Adding Name Trends to a Database

Background:

In a previous post, I used python to read the contents of a large number of TXT documents in order to store the information in a SQLite database.  To expand upon that project, I am now creating a MySQL database instead.  My hosted server has MySQL so it will be the default format I will use going forward.  Additionally, the MySQL database will be readily available for querying on my hosted server and will be more robust for large tables.

I am using the same data as previously.  The data I am accessing is available at https://www.ssa.gov/oact/babynames/limits.html.  I am only interested in the National Data at the moment, but may also grab the state specific data later.

The data comes as a zip file containing a text file for every year of data since 1879.  There is also a README supplied describing the format of each text file.

The goal of this project is to convert the data from a series of text files into a database.  I want to be able to write python, php, and sql queries against the data and may attempt to write an API that can be used from a page on this site.

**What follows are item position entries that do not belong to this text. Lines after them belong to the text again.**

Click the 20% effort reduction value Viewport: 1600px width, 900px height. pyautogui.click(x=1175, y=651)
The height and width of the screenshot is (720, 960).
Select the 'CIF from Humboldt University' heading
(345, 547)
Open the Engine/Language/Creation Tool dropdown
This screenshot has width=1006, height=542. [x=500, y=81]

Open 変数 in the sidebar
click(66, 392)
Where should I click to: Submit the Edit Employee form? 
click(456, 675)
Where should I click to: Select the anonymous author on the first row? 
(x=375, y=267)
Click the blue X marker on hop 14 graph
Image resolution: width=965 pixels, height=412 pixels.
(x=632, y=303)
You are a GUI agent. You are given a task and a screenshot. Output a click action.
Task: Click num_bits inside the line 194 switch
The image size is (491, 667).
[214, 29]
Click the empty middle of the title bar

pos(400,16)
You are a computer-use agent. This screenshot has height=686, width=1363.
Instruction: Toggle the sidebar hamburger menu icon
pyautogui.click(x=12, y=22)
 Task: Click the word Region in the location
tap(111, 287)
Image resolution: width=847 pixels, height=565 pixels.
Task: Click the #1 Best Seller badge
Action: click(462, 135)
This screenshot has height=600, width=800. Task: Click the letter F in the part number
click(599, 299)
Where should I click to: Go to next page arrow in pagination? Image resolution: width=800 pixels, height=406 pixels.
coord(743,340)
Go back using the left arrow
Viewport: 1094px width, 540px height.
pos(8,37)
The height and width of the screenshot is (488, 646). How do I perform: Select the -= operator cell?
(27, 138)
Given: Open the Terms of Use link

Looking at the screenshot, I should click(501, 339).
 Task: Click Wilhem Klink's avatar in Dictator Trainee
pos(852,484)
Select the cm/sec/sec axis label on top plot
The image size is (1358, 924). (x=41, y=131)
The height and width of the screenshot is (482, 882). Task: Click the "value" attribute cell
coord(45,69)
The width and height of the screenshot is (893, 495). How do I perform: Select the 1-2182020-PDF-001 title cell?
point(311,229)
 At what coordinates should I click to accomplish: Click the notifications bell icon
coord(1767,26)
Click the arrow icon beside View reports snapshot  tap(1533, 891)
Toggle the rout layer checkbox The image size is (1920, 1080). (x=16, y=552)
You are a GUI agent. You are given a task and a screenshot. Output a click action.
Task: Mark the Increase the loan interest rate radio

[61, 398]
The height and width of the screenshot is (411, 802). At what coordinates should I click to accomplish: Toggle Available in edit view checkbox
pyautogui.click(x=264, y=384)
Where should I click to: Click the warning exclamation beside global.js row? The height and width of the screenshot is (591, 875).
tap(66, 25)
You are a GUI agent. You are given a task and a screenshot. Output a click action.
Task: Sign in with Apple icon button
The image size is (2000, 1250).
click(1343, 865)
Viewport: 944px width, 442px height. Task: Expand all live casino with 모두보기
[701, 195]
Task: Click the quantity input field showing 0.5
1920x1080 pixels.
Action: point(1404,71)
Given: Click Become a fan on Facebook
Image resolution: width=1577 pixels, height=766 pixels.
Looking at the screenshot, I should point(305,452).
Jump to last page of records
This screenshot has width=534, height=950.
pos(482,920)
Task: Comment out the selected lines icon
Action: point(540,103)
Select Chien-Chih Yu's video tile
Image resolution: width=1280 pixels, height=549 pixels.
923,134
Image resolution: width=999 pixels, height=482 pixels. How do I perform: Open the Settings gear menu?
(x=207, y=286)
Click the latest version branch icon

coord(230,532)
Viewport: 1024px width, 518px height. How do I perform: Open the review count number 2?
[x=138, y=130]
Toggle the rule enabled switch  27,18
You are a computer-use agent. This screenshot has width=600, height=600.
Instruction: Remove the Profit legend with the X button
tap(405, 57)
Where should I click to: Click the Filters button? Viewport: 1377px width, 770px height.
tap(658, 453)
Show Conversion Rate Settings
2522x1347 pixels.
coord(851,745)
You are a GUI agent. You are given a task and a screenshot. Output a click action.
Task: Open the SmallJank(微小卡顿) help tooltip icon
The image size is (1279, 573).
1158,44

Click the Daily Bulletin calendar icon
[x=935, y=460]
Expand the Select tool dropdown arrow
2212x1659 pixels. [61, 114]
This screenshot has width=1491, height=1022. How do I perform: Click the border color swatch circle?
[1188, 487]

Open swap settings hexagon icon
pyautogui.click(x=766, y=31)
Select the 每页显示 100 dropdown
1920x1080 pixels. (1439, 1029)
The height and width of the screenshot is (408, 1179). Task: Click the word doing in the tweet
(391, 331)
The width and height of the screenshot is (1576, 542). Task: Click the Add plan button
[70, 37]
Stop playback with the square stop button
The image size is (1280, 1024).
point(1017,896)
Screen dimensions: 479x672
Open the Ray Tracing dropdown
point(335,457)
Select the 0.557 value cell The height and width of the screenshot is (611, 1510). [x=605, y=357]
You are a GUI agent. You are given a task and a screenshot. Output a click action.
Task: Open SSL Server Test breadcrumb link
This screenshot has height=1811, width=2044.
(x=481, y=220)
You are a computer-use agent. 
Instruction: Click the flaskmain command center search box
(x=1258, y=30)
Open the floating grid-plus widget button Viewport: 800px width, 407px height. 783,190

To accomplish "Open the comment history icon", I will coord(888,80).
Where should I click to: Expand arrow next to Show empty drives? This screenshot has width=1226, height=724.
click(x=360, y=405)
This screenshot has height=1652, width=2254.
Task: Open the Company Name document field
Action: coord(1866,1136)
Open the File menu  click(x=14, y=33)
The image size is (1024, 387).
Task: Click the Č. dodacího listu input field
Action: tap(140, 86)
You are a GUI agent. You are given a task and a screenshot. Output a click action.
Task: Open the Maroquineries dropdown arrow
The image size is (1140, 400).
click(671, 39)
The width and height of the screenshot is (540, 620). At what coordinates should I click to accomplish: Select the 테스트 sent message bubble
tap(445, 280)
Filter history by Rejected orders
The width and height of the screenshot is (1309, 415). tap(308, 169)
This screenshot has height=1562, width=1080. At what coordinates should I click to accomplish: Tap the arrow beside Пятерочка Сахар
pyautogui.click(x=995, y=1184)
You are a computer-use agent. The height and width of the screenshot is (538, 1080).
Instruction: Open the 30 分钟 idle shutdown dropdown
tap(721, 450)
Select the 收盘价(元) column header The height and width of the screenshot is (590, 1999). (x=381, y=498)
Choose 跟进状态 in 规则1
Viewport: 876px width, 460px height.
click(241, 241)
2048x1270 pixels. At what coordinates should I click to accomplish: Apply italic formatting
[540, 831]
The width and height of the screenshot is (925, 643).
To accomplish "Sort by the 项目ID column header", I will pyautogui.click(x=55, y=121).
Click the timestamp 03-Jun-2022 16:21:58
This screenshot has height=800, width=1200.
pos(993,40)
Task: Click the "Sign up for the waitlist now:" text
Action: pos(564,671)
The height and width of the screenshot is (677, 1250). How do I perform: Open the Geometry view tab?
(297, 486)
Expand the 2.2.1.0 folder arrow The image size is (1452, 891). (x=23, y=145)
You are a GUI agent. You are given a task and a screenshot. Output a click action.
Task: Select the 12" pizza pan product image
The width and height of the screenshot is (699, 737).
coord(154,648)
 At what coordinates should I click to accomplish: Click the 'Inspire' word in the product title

I am using MySQL to store this data as a database.  I do not have access set up so that I can run the python application from my workstation and output the data directly to the MySQL instance running on my hosted server.  The hosted server has python, so that python scripts can be executed; however, I don’t have access to install additional packages or the ability to run python in an editor or shell.  To make writing and testing the application easy, I am going to continue editing from PyCharm on my workstation.  I don’t want to run a MySQL instance on the same host, so I have installed a MySQL server instance on a virtual server running from my workstation in VMware Workstation Player.  I have configured the virtual server to have a bridged network connection and a static IP on my network.

Basic Steps:
      1. Import python packages
      2. Create a database connection
      3. Create a table
      4. Read from the table to determine the next ID
      5. Read the files in a given folder and create a list of the file names
      6. Open, read, and add the contents of each file to a tuple.  The inner for loop appends data to a new tuple from the reconstructed column data.  The file data contains the name, sex, and occurrence information, while the filename provides the year data.  The index and year are added to the other data to create the final tuple row.  The data is written to the database iteratively after each file is written.
      7. Commit and Close the database connection
      Lessons Learned:
      • In my previous post, I realized that appending to a single, growing tuple was cumbersome on resources, so I revised the for loop for this application to append the results of each file to the database before updating the tuple with the next set of information.  This allows for iterative writing to the database rather than one large “executemany” clause.
      Future Considerations:

      I was able to successfully write the database content in MySQL.  My next task will be to export this database from the virtual server I created to my hosted MySQL instance.  Beyond that, I will decide how I want to utilize the data on my site.

Adding Name Trends to a Database

Background:

In the past, I have worked with created databases in order to query information and with data analysis tools in order to infer explore data relationships.  I want to start collecting my own data of interest so that I can explore analysis in unique ways.  This is my first attempt to collect and store data for such future projects.  I want to start off with something relatively straightforward, so I am choosing a readily available data set to work with.  I am going to be taking name data collected by the US Social Security Administration and adding it to a database.

To begin with, the data I am accessing is available at https://www.ssa.gov/oact/babynames/limits.html.  I am only interested in the National Data at the moment, but may also grab the state specific data later.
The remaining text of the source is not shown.